(Beginning of Listed entries)
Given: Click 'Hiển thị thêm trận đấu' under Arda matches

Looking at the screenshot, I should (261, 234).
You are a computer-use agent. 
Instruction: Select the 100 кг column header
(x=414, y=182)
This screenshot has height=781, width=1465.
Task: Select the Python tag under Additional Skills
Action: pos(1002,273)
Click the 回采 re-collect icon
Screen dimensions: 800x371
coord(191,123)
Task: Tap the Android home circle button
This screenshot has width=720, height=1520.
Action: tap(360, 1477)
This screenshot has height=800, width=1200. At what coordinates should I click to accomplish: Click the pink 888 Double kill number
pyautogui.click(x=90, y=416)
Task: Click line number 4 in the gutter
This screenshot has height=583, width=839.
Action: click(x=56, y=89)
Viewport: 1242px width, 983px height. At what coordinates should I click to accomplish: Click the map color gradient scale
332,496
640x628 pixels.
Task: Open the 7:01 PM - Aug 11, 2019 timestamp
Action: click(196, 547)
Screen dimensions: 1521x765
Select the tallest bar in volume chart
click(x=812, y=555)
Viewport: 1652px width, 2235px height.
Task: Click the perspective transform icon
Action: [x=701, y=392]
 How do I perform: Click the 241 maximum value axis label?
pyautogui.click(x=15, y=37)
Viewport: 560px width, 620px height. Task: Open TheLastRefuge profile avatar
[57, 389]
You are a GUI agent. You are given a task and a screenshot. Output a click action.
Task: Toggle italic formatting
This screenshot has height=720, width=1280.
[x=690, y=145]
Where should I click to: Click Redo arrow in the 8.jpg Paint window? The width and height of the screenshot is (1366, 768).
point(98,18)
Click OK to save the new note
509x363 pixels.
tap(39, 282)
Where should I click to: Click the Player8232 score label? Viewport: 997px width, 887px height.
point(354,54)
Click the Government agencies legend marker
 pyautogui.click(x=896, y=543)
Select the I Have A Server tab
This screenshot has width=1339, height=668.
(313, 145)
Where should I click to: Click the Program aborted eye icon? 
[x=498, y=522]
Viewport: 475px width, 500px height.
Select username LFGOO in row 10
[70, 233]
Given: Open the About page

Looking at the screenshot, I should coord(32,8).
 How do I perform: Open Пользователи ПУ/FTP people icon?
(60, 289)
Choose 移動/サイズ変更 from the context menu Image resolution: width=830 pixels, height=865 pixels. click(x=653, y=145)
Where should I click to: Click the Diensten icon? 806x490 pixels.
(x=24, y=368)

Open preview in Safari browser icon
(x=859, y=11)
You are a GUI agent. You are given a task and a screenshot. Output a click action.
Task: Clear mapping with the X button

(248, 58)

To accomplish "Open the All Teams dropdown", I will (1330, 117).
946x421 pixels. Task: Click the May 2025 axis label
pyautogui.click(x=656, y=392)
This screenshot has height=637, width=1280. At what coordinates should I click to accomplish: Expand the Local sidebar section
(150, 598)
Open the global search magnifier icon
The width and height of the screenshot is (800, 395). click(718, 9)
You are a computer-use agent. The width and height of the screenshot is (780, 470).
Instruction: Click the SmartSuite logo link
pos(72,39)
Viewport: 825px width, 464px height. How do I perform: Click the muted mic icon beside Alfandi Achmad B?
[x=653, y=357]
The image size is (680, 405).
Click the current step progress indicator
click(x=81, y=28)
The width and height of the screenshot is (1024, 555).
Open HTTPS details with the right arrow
(End of Listed entries)
→ **Problem to solve**: Write out exactly the lines that begin at the one containing "Task: Clear mapping with the X button" and continue through the last line of the data, and only those.

→ **Response box**:
Task: Clear mapping with the X button

(248, 58)

To accomplish "Open the All Teams dropdown", I will (1330, 117).
946x421 pixels. Task: Click the May 2025 axis label
pyautogui.click(x=656, y=392)
This screenshot has height=637, width=1280. At what coordinates should I click to accomplish: Expand the Local sidebar section
(150, 598)
Open the global search magnifier icon
The width and height of the screenshot is (800, 395). click(718, 9)
You are a computer-use agent. The width and height of the screenshot is (780, 470).
Instruction: Click the SmartSuite logo link
pos(72,39)
Viewport: 825px width, 464px height. How do I perform: Click the muted mic icon beside Alfandi Achmad B?
[x=653, y=357]
The image size is (680, 405).
Click the current step progress indicator
click(x=81, y=28)
The width and height of the screenshot is (1024, 555).
Open HTTPS details with the right arrow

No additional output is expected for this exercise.